> [PROBLEM TO WORK ON]:
Retype each record shown below, leaving every character as it is.

[[ SUPPLIED INFORMATION, beginning ]]

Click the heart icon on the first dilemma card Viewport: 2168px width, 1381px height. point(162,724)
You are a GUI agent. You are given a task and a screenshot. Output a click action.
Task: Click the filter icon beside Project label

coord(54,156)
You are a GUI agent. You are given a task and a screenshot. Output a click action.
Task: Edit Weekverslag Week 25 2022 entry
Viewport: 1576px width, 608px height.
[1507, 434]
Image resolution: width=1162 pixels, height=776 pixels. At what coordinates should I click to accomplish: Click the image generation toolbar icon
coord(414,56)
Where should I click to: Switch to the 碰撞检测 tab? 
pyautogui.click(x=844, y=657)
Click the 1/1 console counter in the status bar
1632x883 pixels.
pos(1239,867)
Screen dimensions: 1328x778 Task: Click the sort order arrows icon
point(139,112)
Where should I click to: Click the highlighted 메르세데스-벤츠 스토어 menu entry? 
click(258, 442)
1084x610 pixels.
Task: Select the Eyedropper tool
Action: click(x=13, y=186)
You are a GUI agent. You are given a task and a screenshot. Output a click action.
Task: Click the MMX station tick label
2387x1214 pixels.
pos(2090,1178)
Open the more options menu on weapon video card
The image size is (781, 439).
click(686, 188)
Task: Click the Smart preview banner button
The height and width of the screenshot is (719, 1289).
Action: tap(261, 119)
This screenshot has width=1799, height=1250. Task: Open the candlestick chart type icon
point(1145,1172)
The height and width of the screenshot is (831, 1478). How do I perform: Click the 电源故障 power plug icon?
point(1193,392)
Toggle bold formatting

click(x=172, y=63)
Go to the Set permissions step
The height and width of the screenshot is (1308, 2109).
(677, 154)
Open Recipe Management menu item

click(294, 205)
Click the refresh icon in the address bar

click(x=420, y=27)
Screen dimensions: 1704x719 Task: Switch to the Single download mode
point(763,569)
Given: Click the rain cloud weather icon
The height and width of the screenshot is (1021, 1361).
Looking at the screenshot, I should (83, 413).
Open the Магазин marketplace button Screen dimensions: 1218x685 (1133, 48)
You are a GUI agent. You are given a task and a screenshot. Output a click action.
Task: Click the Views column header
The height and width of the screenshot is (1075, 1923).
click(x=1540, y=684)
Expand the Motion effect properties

[[ SUPPLIED INFORMATION, end ]]

> [ANSWER SECTION]:
Click the heart icon on the first dilemma card Viewport: 2168px width, 1381px height. point(162,724)
You are a GUI agent. You are given a task and a screenshot. Output a click action.
Task: Click the filter icon beside Project label

coord(54,156)
You are a GUI agent. You are given a task and a screenshot. Output a click action.
Task: Edit Weekverslag Week 25 2022 entry
Viewport: 1576px width, 608px height.
[1507, 434]
Image resolution: width=1162 pixels, height=776 pixels. At what coordinates should I click to accomplish: Click the image generation toolbar icon
coord(414,56)
Where should I click to: Switch to the 碰撞检测 tab? 
pyautogui.click(x=844, y=657)
Click the 1/1 console counter in the status bar
1632x883 pixels.
pos(1239,867)
Screen dimensions: 1328x778 Task: Click the sort order arrows icon
point(139,112)
Where should I click to: Click the highlighted 메르세데스-벤츠 스토어 menu entry? 
click(258, 442)
1084x610 pixels.
Task: Select the Eyedropper tool
Action: click(x=13, y=186)
You are a GUI agent. You are given a task and a screenshot. Output a click action.
Task: Click the MMX station tick label
2387x1214 pixels.
pos(2090,1178)
Open the more options menu on weapon video card
The image size is (781, 439).
click(686, 188)
Task: Click the Smart preview banner button
The height and width of the screenshot is (719, 1289).
Action: tap(261, 119)
This screenshot has width=1799, height=1250. Task: Open the candlestick chart type icon
point(1145,1172)
The height and width of the screenshot is (831, 1478). How do I perform: Click the 电源故障 power plug icon?
point(1193,392)
Toggle bold formatting

click(x=172, y=63)
Go to the Set permissions step
The height and width of the screenshot is (1308, 2109).
(677, 154)
Open Recipe Management menu item

click(294, 205)
Click the refresh icon in the address bar

click(x=420, y=27)
Screen dimensions: 1704x719 Task: Switch to the Single download mode
point(763,569)
Given: Click the rain cloud weather icon
The height and width of the screenshot is (1021, 1361).
Looking at the screenshot, I should (83, 413).
Open the Магазин marketplace button Screen dimensions: 1218x685 (1133, 48)
You are a GUI agent. You are given a task and a screenshot. Output a click action.
Task: Click the Views column header
The height and width of the screenshot is (1075, 1923).
click(x=1540, y=684)
Expand the Motion effect properties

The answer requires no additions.